Alissa Nutting of Las Vegas, Nevada, is the winner of the 6th Starcherone Prize for Innovative Fiction contest (2009-10) for her manuscript, Unclean Jobs for Women and Girls. Nutting was selected from among five finalists by Final Judge Ben Marcus.
Alissa Nutting received her MFA in Creative Writing from the University of Alabama, where she served as editor for the Black Warrior Review. She is currently pursuing a PhD in Creative Writing at the University of Nevada-Las Vegas, where she is the Schaeffer Fellow in Fiction.
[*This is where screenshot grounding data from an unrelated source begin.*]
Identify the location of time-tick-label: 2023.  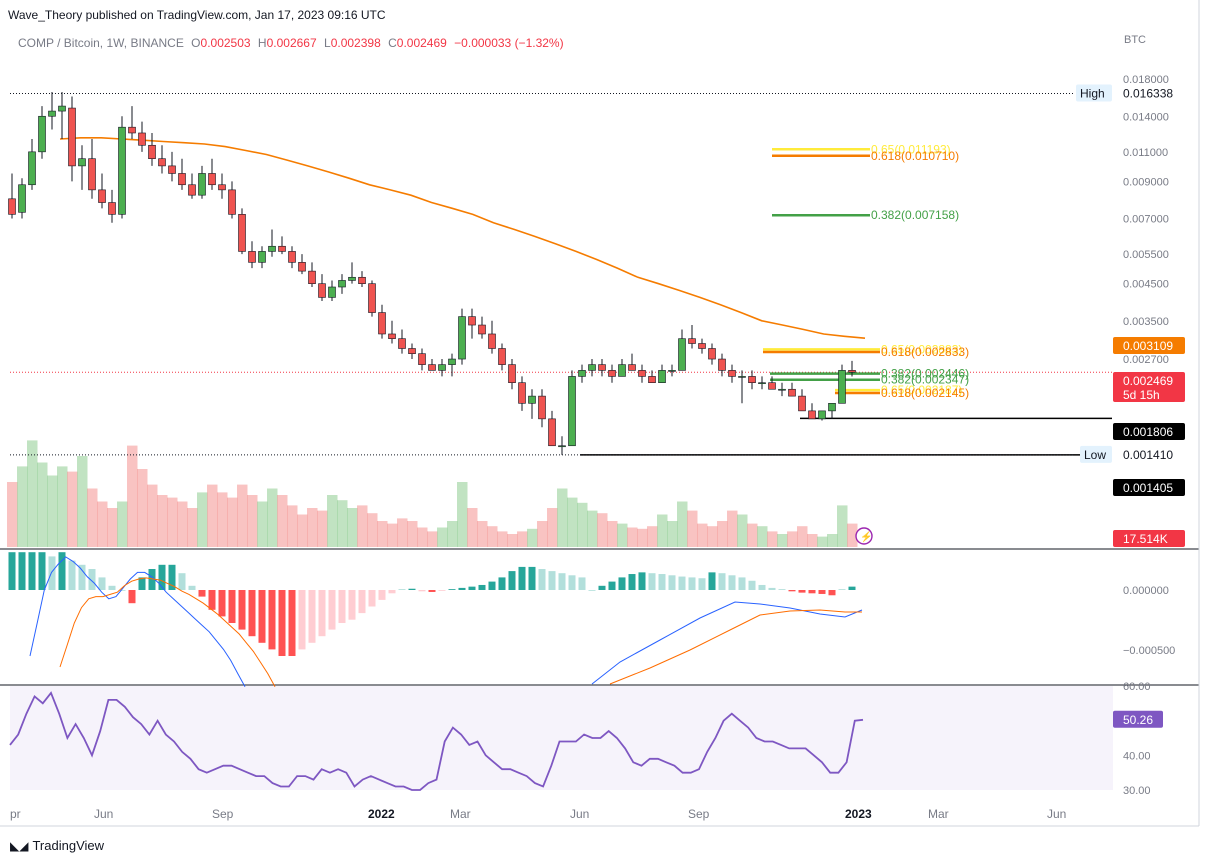
(858, 814).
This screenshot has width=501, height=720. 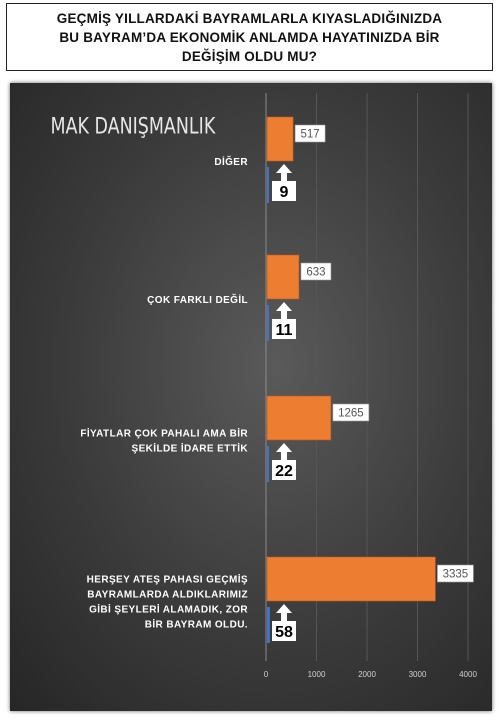 What do you see at coordinates (418, 674) in the screenshot?
I see `x-tick-label: 3000` at bounding box center [418, 674].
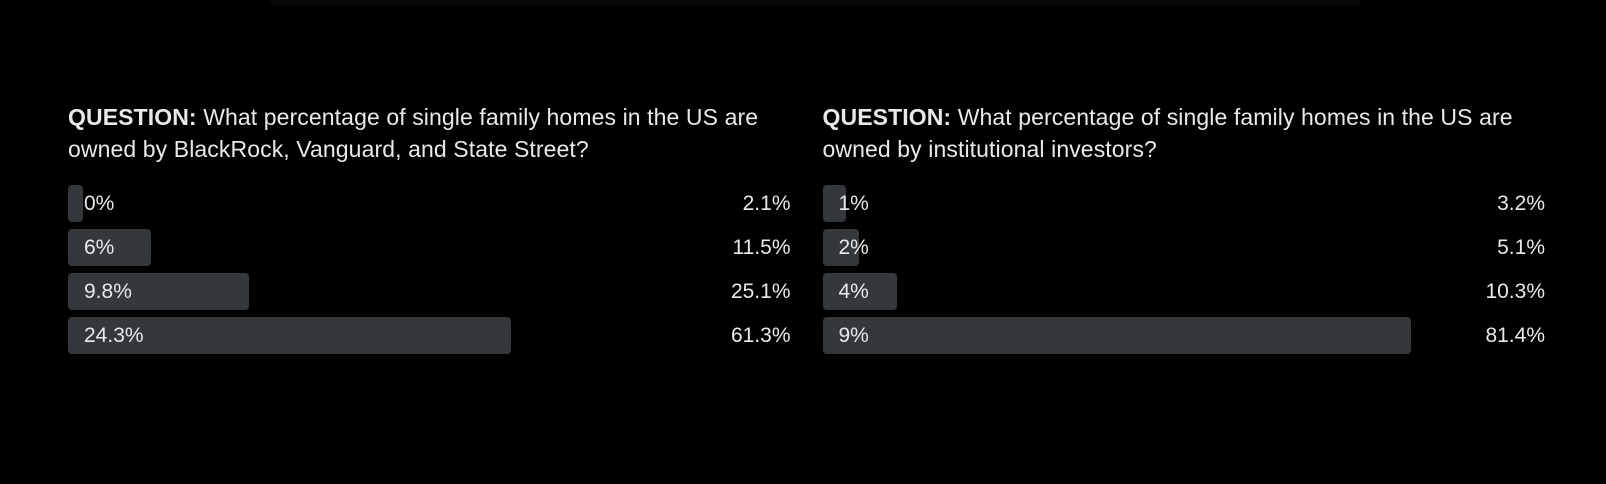 This screenshot has height=484, width=1606. I want to click on poll-option-label: 1%, so click(854, 203).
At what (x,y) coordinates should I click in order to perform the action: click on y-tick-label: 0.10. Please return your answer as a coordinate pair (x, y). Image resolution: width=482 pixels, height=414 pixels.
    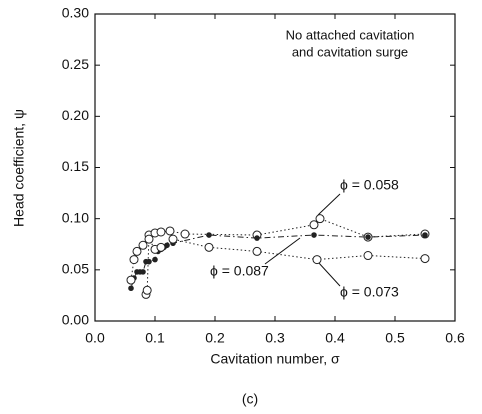
    Looking at the image, I should click on (76, 217).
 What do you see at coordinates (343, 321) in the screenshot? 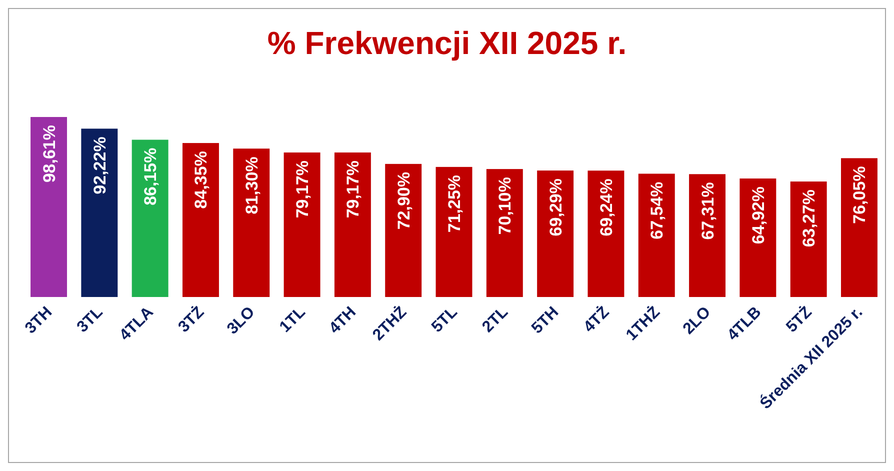
I see `x-tick-label: 4TH` at bounding box center [343, 321].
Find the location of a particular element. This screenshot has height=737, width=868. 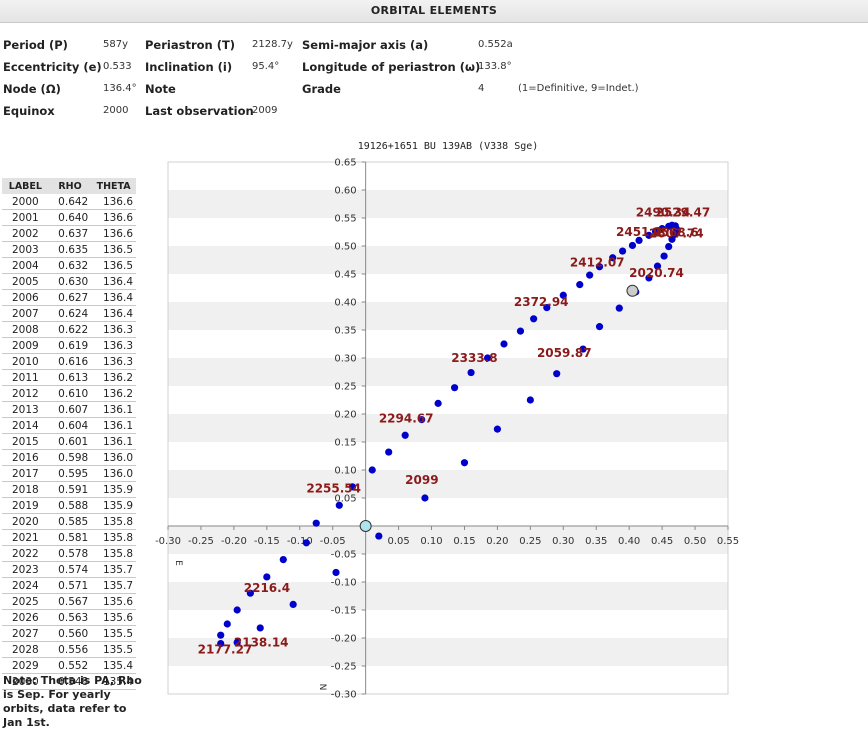

epoch-label: 2099 is located at coordinates (422, 480).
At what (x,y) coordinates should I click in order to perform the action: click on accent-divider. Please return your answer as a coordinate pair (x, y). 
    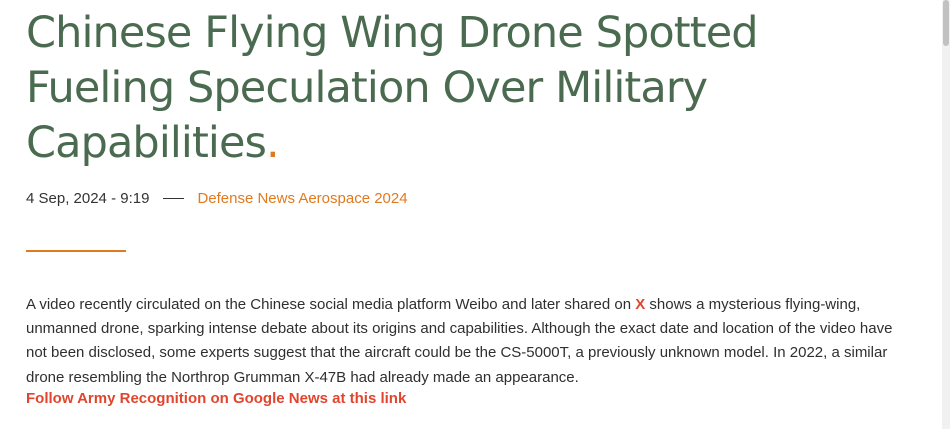
    Looking at the image, I should click on (76, 251).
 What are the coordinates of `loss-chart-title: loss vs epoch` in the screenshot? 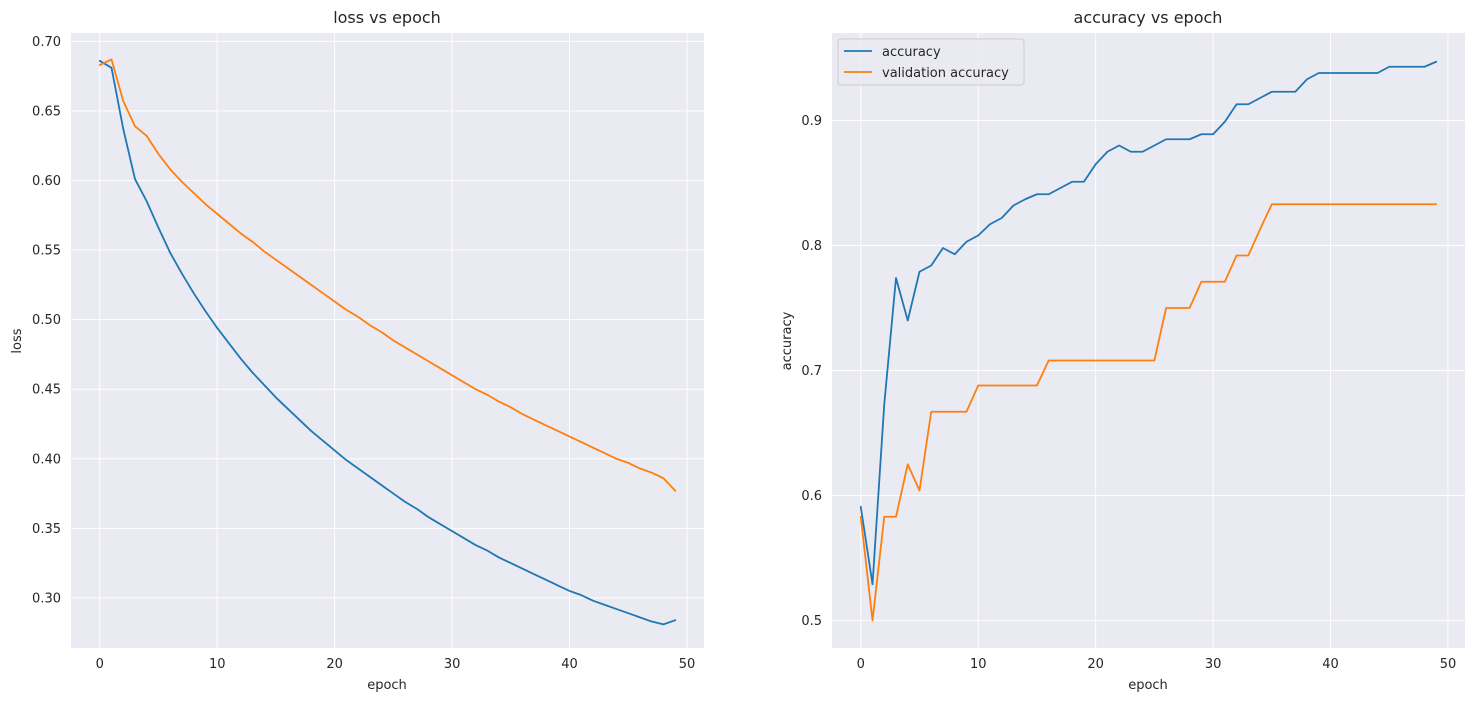 It's located at (387, 18).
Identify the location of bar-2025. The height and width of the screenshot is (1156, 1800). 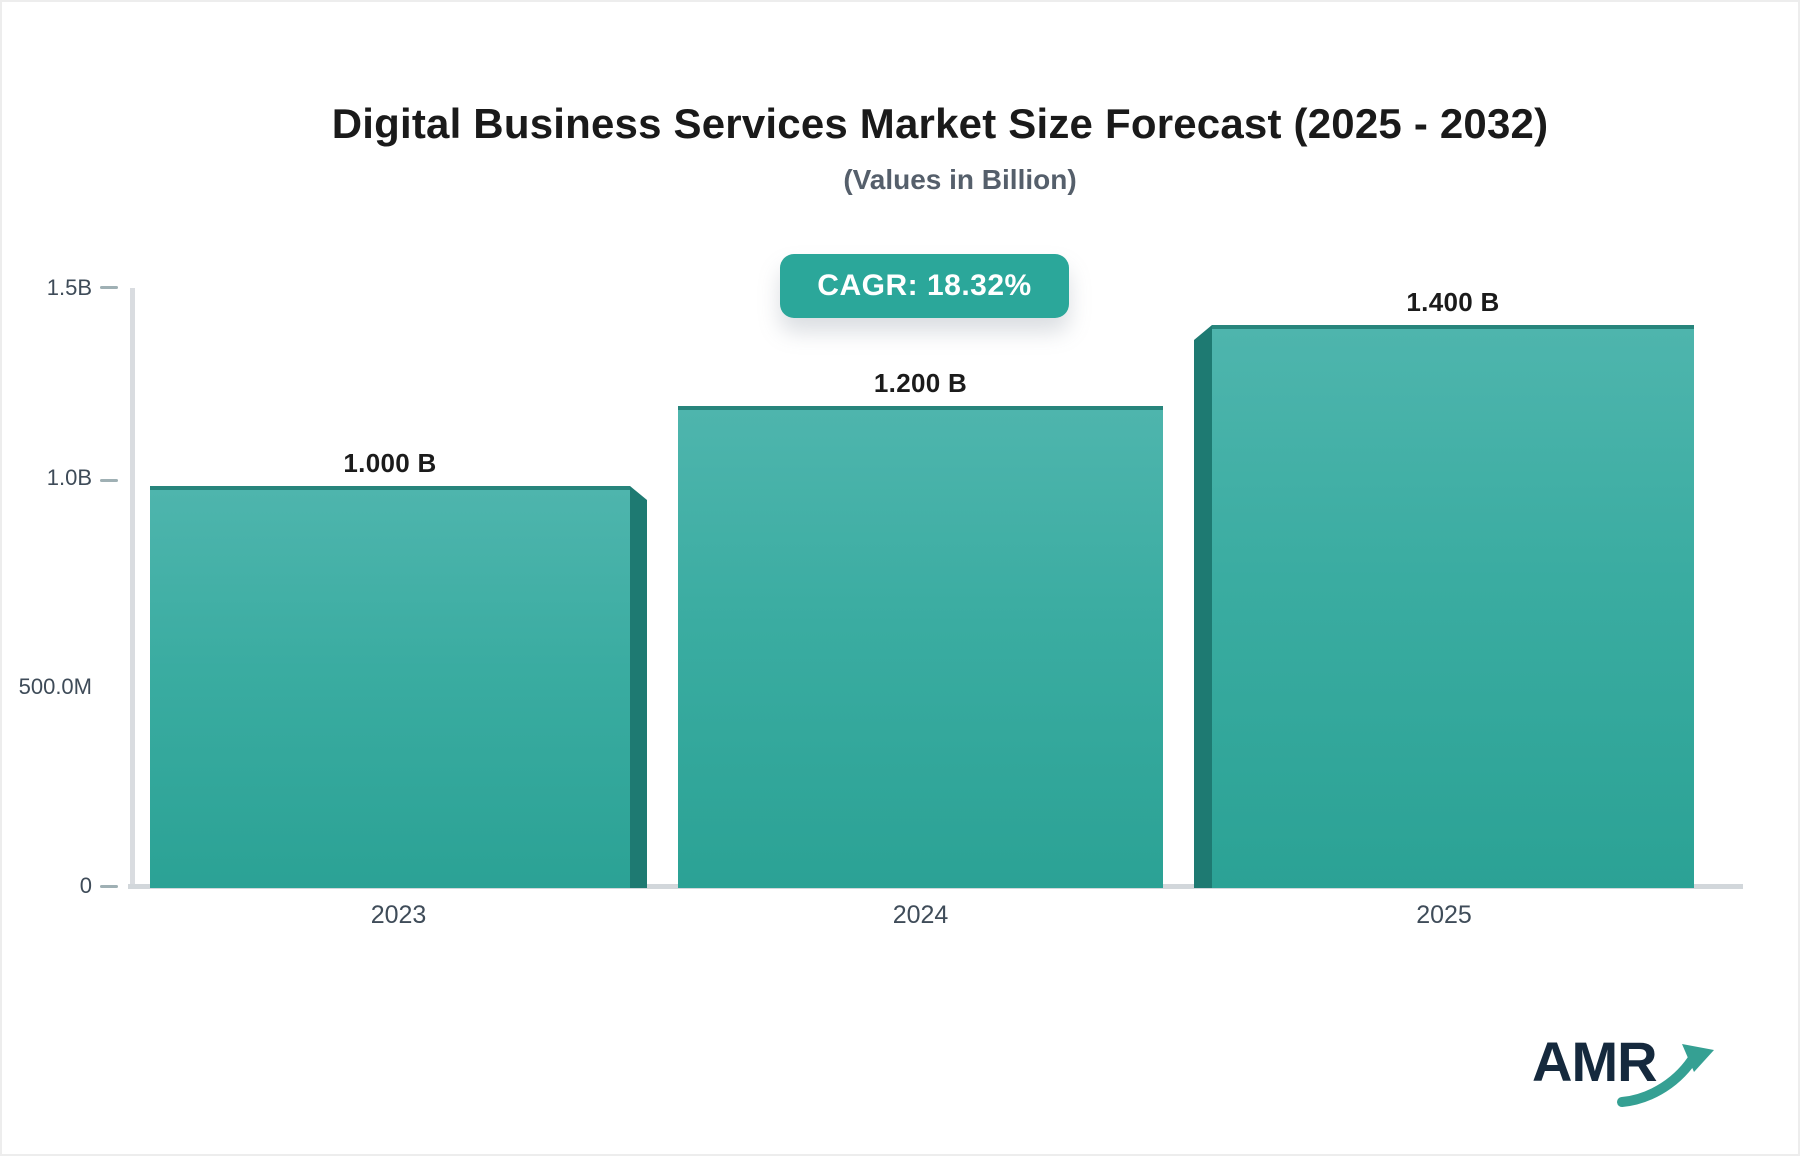
(1453, 606).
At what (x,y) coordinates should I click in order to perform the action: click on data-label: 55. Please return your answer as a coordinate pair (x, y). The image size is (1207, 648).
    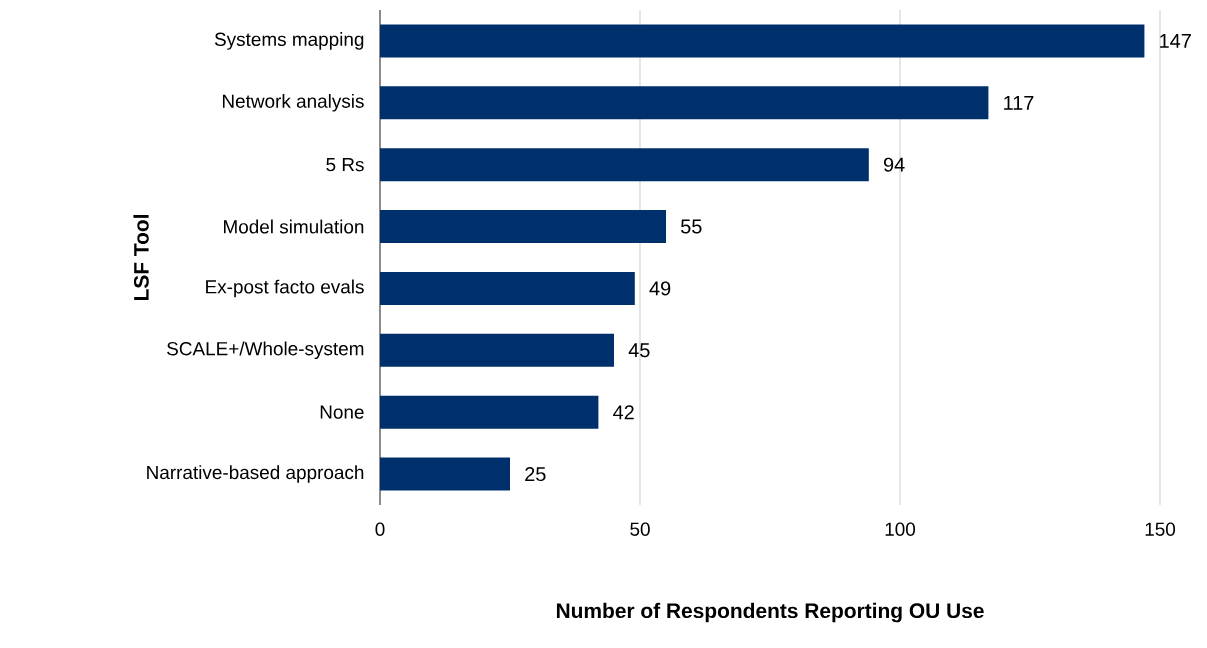
    Looking at the image, I should click on (692, 226).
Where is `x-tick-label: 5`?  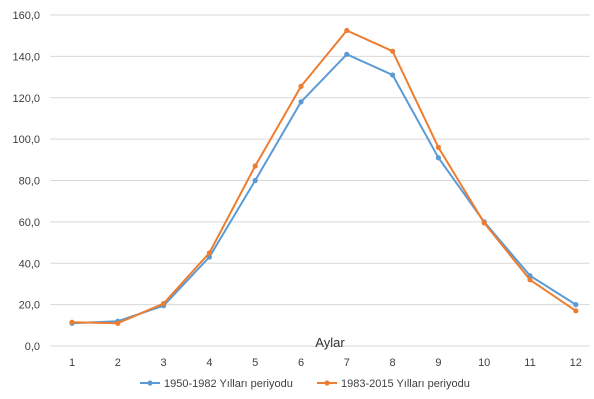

Unclean Jobs for Women and Girls is a hilarious and terrifically inventive collection of short fiction where each story in the book is predicated upon a would-be career choice for women. The stories are titled, sometimes very fancifully, after these "unclean jobs," such as "Model's Assistant," "Knife-Thrower," "Bandleader's Girlfriend," "Corpse Smoker," and "She-Man." Ten of the stories hagve been published in literary journals, including Tin-House, Mid-American Review, Denver Quarterly, Southeast Review, and Swink.
Unclean Jobs for Women and Girls will be Nutting's debut book. Although it is not a condition of the prize, all six times the Starcherone Prize has been awarded, it has gone to a debut author. Previous winners of the Starcherone Fiction Prize have gone on to win even more critical accolades for their work: most notably, Zachary Mason's The Lost Books of the Odyssey, selected for the Starcherone Prize in 2006, went on to be named one of five nominees for the New York Public Library's Young Lions Award, given to the best work of fiction by a writer 35 years of age. The other previous winners of the Starcherone Prize have been Aimee Parkison, Nina Shope, Sara Greenslit, and Janet Mitchell.
The blind-judged contest drew a total of 209 entries in 2009. The 7th Starcherone Prize contest (2010-11) will begin accepting entries in October 2009, with a final deadline in February 2010.